» **ACTIVITY**
When you reach the line containing "This screenshot has width=1080, height=649." in the records below, start copying exactly, and stop once you have copied the line containing "Given: Click the AABB wireframe cube icon".

___ DATA SHOWN ___

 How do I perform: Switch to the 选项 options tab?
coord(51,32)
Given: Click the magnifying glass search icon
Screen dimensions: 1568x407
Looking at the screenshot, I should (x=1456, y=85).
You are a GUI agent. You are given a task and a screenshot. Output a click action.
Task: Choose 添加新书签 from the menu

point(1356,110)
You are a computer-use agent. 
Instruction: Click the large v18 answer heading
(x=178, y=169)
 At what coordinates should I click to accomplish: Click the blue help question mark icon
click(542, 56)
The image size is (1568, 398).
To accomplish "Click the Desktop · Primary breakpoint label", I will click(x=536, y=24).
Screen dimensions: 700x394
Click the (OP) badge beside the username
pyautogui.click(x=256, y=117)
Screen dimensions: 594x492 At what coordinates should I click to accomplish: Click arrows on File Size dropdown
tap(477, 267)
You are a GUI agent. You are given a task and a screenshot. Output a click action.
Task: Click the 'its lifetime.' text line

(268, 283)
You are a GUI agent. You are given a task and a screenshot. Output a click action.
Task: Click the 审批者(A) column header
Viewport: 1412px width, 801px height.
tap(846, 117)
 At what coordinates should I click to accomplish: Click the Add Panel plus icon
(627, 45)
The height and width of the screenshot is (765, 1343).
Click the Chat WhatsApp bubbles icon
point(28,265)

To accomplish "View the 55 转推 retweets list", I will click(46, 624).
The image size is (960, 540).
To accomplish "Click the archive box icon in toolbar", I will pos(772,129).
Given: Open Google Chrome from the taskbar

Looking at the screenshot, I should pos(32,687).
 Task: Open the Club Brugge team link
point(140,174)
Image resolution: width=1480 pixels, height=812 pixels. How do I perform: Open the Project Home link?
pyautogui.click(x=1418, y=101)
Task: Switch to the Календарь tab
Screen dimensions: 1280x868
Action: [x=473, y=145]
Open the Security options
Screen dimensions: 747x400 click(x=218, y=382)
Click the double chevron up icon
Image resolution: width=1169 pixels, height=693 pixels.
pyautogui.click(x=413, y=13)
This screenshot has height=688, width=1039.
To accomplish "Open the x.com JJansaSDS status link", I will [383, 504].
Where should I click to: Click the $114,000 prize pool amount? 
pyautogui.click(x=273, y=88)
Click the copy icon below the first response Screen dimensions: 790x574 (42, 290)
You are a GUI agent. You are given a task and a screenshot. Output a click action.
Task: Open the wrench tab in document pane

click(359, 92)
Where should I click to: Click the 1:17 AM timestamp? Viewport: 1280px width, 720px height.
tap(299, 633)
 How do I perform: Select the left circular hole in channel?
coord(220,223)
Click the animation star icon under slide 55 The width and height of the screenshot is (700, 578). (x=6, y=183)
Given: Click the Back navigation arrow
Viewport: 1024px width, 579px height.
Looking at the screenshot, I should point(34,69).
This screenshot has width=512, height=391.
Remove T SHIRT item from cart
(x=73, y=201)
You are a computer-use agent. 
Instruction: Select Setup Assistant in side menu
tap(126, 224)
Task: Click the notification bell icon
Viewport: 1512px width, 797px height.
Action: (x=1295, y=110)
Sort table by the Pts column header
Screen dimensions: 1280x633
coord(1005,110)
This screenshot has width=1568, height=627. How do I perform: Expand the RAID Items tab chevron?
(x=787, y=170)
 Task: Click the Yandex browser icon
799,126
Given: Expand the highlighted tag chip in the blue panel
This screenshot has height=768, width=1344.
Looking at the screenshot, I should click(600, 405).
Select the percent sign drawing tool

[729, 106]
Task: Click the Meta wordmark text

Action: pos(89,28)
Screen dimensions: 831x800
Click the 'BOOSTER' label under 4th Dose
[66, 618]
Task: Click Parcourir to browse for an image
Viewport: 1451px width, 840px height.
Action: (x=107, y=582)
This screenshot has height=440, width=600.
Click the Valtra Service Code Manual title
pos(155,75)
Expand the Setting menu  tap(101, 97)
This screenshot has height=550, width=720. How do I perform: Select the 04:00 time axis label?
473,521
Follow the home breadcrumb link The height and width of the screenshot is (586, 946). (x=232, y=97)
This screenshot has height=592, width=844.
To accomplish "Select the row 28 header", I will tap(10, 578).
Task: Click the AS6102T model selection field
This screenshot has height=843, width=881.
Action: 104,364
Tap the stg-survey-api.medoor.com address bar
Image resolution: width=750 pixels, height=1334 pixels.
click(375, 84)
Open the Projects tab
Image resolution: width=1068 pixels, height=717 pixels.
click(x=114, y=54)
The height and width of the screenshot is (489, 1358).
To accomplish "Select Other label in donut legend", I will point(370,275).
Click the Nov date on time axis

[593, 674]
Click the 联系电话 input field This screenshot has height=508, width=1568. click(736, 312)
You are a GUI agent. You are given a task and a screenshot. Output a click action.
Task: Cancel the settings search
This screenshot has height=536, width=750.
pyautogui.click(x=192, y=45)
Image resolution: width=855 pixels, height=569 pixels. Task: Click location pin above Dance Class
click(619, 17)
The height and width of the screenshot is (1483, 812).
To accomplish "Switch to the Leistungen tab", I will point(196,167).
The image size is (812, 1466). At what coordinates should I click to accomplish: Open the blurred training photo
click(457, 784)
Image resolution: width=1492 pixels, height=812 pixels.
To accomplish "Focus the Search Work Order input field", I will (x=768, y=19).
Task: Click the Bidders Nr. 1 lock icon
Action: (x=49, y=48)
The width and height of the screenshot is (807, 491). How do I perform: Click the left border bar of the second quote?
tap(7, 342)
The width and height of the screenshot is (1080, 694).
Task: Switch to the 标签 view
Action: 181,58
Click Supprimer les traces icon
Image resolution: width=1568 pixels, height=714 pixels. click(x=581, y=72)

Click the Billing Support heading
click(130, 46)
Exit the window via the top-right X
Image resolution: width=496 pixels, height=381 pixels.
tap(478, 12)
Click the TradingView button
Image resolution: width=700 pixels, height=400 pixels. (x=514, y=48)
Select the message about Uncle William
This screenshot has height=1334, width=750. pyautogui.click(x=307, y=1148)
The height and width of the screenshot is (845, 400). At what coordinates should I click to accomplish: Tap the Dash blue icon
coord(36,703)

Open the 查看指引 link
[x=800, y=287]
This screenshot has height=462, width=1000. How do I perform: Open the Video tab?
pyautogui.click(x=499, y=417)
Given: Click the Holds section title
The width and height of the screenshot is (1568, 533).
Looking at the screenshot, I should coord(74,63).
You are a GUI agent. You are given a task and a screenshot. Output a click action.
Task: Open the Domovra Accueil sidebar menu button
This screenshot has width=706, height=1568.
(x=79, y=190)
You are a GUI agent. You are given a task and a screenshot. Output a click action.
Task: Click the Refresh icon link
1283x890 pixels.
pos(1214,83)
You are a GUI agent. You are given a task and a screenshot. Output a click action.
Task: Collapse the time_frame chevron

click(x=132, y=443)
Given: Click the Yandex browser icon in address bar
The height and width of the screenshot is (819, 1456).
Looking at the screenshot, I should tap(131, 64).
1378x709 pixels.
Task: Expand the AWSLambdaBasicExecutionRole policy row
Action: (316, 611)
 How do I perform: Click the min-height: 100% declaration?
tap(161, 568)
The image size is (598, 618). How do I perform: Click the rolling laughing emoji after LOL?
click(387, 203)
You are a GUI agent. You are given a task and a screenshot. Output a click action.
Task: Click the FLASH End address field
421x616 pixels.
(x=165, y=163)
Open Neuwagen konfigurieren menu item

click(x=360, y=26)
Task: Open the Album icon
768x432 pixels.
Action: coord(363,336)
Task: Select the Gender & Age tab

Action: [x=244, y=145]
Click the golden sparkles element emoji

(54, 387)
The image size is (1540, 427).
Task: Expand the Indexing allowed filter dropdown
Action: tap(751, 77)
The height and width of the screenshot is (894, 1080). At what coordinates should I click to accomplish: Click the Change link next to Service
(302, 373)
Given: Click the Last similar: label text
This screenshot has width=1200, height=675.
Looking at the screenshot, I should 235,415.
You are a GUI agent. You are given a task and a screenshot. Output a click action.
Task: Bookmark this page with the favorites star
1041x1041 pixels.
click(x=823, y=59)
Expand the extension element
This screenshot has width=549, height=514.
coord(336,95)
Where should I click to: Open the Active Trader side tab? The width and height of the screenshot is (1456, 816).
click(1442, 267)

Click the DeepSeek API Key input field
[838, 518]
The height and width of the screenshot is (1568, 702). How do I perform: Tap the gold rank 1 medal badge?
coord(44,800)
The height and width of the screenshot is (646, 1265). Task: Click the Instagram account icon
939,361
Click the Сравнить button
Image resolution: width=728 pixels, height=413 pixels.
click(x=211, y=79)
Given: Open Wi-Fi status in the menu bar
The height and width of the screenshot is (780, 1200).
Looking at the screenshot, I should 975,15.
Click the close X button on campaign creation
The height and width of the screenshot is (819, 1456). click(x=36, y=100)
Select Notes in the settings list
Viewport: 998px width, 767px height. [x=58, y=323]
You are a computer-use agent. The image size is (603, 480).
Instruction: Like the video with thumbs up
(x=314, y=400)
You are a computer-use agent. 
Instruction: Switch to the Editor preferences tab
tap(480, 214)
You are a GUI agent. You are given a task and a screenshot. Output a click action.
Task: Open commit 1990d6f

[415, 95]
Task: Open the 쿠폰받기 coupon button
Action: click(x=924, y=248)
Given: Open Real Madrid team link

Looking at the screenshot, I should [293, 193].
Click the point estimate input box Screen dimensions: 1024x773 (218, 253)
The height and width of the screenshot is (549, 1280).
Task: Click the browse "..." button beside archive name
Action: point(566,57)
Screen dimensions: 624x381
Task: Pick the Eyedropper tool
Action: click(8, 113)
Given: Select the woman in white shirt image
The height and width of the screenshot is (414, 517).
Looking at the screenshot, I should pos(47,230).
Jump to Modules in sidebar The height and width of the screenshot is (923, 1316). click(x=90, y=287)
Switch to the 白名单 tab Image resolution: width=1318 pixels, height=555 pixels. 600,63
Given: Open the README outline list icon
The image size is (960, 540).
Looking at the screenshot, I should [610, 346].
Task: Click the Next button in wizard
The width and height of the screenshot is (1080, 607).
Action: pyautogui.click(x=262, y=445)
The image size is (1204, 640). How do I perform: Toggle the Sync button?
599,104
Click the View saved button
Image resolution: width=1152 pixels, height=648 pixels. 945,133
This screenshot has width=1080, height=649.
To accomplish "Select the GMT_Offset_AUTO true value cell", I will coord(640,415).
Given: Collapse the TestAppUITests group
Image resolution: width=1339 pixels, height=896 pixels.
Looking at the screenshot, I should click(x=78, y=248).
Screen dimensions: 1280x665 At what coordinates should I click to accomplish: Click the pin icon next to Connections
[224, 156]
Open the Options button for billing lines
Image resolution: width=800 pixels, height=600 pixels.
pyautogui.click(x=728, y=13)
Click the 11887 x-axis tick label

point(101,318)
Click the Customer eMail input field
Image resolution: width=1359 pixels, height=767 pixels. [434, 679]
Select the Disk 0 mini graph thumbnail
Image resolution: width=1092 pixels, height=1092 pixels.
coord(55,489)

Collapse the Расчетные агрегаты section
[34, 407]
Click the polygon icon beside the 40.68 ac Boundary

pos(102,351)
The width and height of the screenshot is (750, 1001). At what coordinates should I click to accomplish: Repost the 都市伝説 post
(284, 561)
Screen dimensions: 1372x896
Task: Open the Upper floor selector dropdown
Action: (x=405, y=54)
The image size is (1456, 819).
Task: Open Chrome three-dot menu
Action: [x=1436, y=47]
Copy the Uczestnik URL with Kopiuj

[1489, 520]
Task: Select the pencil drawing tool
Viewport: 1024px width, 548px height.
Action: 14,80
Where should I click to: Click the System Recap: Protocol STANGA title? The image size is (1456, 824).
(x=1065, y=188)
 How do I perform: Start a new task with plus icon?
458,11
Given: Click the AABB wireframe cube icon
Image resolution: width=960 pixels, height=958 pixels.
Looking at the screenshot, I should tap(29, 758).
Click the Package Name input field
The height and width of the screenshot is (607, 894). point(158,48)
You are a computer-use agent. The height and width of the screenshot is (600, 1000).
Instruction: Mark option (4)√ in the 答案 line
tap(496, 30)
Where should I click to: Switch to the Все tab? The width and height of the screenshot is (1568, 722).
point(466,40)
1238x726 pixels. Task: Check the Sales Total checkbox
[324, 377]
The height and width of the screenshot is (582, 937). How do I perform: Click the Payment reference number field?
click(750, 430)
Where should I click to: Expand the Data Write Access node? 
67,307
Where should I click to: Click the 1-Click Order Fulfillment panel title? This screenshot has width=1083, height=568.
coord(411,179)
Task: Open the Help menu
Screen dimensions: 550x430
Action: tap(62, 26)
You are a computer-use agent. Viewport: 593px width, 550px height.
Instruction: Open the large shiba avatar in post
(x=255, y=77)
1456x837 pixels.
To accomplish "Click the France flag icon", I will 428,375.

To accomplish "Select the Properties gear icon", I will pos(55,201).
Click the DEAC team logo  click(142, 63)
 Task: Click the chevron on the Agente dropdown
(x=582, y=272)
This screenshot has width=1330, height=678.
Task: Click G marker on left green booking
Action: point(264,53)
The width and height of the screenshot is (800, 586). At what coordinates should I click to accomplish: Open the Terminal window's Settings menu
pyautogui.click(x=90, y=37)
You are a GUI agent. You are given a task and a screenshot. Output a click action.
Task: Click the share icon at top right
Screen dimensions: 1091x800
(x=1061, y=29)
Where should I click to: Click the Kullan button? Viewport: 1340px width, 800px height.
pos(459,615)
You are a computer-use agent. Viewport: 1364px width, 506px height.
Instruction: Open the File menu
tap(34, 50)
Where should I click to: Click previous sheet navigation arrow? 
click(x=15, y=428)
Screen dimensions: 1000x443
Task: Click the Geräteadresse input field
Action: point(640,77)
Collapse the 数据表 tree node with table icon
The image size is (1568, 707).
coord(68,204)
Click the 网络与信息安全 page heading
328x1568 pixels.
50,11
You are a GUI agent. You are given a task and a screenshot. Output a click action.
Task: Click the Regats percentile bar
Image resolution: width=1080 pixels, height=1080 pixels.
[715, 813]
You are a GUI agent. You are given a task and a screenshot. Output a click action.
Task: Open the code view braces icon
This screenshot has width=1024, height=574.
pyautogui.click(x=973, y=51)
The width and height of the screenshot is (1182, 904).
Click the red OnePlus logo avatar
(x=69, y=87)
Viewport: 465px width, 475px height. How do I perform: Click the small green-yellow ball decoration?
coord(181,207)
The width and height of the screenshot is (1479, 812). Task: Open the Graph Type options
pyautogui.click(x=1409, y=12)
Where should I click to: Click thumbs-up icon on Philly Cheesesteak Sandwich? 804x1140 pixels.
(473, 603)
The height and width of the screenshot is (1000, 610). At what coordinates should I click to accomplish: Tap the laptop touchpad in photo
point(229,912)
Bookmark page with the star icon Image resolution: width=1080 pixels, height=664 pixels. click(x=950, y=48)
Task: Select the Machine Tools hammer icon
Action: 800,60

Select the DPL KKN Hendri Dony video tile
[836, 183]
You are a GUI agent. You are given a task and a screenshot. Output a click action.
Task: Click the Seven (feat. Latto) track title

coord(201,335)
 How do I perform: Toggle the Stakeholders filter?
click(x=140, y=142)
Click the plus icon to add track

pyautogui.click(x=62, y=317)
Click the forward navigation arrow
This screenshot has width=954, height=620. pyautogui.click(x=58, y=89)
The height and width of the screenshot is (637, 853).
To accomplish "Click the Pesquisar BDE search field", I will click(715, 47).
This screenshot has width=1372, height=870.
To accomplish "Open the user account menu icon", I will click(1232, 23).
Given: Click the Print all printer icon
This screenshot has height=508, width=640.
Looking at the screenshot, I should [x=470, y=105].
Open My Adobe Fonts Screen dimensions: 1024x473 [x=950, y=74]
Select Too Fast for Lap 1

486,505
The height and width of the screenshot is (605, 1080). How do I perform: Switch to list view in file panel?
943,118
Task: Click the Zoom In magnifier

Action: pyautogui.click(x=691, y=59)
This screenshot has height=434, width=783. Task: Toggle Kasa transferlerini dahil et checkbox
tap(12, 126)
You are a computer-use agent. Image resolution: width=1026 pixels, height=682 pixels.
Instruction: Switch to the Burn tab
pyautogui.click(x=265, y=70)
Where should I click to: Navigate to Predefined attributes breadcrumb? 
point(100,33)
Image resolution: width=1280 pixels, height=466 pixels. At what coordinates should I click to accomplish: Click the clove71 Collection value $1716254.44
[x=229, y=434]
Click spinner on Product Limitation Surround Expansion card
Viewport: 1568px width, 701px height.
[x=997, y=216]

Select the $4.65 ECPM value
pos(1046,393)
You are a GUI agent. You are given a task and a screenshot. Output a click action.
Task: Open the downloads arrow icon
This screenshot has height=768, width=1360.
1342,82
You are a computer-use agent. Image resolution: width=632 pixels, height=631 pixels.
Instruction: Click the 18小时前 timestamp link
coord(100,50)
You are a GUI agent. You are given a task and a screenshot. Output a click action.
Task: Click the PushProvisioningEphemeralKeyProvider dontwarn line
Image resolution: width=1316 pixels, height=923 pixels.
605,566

___

» **EXERCISE OUTPUT**
This screenshot has width=1080, height=649.
To accomplish "Select the GMT_Offset_AUTO true value cell", I will coord(640,415).
Given: Collapse the TestAppUITests group
Image resolution: width=1339 pixels, height=896 pixels.
Looking at the screenshot, I should click(x=78, y=248).
Screen dimensions: 1280x665 At what coordinates should I click to accomplish: Click the pin icon next to Connections
[224, 156]
Open the Options button for billing lines
Image resolution: width=800 pixels, height=600 pixels.
pyautogui.click(x=728, y=13)
Click the 11887 x-axis tick label

point(101,318)
Click the Customer eMail input field
Image resolution: width=1359 pixels, height=767 pixels. [434, 679]
Select the Disk 0 mini graph thumbnail
Image resolution: width=1092 pixels, height=1092 pixels.
coord(55,489)

Collapse the Расчетные агрегаты section
[34, 407]
Click the polygon icon beside the 40.68 ac Boundary

pos(102,351)
The width and height of the screenshot is (750, 1001). At what coordinates should I click to accomplish: Repost the 都市伝説 post
(284, 561)
Screen dimensions: 1372x896
Task: Open the Upper floor selector dropdown
Action: (x=405, y=54)
The image size is (1456, 819).
Task: Open Chrome three-dot menu
Action: [x=1436, y=47]
Copy the Uczestnik URL with Kopiuj

[1489, 520]
Task: Select the pencil drawing tool
Viewport: 1024px width, 548px height.
Action: 14,80
Where should I click to: Click the System Recap: Protocol STANGA title? The image size is (1456, 824).
(x=1065, y=188)
 How do I perform: Start a new task with plus icon?
458,11
Given: Click the AABB wireframe cube icon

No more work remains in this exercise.